WHAT NEEDS TO BE DONE
Reproduce the entries word for word, starting at the first line and ending with the line that contains "Looking at the screenshot, I should click(x=444, y=13).", including that line.

[BEGIN]

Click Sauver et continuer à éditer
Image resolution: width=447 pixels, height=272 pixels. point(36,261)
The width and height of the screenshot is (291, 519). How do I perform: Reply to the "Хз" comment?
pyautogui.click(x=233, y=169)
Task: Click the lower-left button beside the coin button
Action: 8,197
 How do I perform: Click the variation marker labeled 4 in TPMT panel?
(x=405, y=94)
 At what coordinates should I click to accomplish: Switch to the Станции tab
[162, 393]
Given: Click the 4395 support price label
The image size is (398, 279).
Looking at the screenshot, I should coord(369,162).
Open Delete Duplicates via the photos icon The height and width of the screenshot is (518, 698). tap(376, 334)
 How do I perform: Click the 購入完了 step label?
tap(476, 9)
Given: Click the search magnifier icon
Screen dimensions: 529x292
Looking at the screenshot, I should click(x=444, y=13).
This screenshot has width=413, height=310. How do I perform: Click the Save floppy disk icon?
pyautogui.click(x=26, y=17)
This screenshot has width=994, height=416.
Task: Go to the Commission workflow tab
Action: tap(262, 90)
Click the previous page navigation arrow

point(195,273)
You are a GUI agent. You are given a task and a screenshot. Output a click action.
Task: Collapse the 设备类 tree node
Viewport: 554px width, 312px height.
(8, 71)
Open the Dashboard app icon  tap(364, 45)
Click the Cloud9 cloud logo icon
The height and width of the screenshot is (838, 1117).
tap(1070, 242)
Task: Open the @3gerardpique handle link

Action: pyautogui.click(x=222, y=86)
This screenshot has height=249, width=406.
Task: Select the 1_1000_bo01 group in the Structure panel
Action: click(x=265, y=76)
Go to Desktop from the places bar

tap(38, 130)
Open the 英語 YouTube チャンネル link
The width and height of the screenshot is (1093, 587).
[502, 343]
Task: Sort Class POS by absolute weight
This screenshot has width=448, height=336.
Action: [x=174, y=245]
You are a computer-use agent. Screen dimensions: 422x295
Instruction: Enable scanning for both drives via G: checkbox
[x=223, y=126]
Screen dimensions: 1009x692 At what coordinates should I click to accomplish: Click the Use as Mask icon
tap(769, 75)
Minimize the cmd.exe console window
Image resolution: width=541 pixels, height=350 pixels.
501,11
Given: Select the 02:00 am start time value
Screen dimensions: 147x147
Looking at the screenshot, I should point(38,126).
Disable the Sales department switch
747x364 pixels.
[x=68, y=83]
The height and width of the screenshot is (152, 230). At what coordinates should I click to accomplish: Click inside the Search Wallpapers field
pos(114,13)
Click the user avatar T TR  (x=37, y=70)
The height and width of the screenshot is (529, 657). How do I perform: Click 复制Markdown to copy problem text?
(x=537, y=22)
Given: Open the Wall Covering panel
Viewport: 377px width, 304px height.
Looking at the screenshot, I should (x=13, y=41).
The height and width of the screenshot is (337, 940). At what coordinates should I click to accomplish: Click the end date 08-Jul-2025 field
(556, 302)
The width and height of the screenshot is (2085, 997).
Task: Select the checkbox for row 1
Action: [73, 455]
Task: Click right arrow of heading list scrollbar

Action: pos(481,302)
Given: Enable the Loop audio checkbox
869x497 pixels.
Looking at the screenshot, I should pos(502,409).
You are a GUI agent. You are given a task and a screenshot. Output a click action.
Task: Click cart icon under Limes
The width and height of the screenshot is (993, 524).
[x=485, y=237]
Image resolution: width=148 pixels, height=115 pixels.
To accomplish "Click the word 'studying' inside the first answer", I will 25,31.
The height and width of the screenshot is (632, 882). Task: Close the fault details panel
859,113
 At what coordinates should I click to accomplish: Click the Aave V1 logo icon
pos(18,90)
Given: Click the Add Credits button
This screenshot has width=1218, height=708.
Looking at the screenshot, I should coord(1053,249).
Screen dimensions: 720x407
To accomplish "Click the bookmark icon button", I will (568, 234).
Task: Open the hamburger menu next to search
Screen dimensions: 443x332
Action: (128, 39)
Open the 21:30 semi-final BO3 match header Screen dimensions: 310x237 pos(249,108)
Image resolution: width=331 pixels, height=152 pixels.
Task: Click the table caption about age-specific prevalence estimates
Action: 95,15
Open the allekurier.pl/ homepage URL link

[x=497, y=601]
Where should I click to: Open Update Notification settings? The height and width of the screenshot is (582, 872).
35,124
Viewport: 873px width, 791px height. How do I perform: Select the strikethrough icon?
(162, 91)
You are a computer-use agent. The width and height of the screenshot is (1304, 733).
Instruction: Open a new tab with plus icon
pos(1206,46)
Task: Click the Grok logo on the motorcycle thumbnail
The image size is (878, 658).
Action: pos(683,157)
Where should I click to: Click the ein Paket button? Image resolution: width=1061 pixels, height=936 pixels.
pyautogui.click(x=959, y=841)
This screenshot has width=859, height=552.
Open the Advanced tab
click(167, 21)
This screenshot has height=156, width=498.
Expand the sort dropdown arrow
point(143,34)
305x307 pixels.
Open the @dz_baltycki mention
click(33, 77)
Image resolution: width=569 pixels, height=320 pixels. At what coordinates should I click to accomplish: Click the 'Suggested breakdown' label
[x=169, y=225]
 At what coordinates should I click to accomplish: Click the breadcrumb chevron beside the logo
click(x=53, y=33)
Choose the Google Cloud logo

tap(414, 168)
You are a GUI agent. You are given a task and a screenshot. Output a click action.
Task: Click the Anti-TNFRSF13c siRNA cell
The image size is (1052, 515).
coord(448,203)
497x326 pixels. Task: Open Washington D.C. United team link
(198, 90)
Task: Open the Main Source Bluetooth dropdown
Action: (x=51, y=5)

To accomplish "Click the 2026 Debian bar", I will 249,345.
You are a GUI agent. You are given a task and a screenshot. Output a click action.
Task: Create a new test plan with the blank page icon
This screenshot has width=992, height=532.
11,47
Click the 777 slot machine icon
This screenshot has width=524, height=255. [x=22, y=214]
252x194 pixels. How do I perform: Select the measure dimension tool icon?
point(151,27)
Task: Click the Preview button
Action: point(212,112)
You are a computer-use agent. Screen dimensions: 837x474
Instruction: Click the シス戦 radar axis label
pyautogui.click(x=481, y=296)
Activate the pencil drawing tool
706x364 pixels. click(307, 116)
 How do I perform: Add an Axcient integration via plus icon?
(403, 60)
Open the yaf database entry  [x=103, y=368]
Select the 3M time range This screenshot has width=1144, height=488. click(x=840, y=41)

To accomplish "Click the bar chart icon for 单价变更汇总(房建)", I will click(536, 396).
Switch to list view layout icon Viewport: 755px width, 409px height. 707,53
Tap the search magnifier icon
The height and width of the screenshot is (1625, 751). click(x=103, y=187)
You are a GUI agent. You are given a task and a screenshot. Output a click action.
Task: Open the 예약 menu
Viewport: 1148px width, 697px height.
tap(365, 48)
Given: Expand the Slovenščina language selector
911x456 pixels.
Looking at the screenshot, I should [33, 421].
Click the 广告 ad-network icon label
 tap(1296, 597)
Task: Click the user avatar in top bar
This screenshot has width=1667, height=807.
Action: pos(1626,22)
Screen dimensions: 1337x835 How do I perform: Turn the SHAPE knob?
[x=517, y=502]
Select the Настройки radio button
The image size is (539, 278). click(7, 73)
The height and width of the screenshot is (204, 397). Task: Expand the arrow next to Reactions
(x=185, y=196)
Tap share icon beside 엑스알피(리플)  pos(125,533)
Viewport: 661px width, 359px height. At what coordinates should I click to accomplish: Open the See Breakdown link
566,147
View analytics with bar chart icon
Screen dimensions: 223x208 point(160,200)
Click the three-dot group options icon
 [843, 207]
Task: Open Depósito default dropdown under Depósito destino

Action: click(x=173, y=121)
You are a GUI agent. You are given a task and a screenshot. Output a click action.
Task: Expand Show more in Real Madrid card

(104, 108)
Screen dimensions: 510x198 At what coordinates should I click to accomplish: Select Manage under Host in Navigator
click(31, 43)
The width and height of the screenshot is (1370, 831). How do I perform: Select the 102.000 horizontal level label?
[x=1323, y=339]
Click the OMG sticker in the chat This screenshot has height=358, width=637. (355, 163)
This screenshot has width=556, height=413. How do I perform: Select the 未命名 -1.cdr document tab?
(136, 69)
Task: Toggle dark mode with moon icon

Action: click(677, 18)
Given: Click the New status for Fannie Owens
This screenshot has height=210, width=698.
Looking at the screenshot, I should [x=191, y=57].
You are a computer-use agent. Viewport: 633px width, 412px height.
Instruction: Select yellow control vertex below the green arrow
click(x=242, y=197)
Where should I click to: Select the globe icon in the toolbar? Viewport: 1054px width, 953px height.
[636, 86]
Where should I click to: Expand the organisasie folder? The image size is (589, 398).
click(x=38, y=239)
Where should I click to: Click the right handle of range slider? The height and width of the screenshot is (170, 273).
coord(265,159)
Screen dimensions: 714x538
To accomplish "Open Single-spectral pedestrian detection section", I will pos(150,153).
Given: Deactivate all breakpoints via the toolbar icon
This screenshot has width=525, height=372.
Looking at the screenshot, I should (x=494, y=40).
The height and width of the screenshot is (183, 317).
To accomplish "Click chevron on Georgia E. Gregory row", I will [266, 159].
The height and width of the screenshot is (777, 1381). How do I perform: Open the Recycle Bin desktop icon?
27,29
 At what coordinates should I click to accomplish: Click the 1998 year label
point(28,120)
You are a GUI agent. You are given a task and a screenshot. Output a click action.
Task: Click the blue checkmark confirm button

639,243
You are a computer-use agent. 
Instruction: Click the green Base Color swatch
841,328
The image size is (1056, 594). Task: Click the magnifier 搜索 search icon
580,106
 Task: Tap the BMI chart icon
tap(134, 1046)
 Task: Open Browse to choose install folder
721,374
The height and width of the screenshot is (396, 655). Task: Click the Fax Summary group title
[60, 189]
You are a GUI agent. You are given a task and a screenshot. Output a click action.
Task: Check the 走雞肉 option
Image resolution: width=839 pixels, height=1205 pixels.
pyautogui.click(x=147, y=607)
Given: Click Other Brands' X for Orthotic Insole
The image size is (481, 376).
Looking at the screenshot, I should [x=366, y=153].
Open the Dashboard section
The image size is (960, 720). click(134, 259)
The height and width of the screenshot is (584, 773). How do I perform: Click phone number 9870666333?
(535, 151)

[END]

WORKED ANSWER
Click Sauver et continuer à éditer
Image resolution: width=447 pixels, height=272 pixels. point(36,261)
The width and height of the screenshot is (291, 519). How do I perform: Reply to the "Хз" comment?
pyautogui.click(x=233, y=169)
Task: Click the lower-left button beside the coin button
Action: 8,197
 How do I perform: Click the variation marker labeled 4 in TPMT panel?
(x=405, y=94)
 At what coordinates should I click to accomplish: Switch to the Станции tab
[162, 393]
Given: Click the 4395 support price label
The image size is (398, 279).
Looking at the screenshot, I should coord(369,162).
Open Delete Duplicates via the photos icon The height and width of the screenshot is (518, 698). tap(376, 334)
 How do I perform: Click the 購入完了 step label?
tap(476, 9)
Given: Click the search magnifier icon
Screen dimensions: 529x292
Looking at the screenshot, I should click(x=444, y=13).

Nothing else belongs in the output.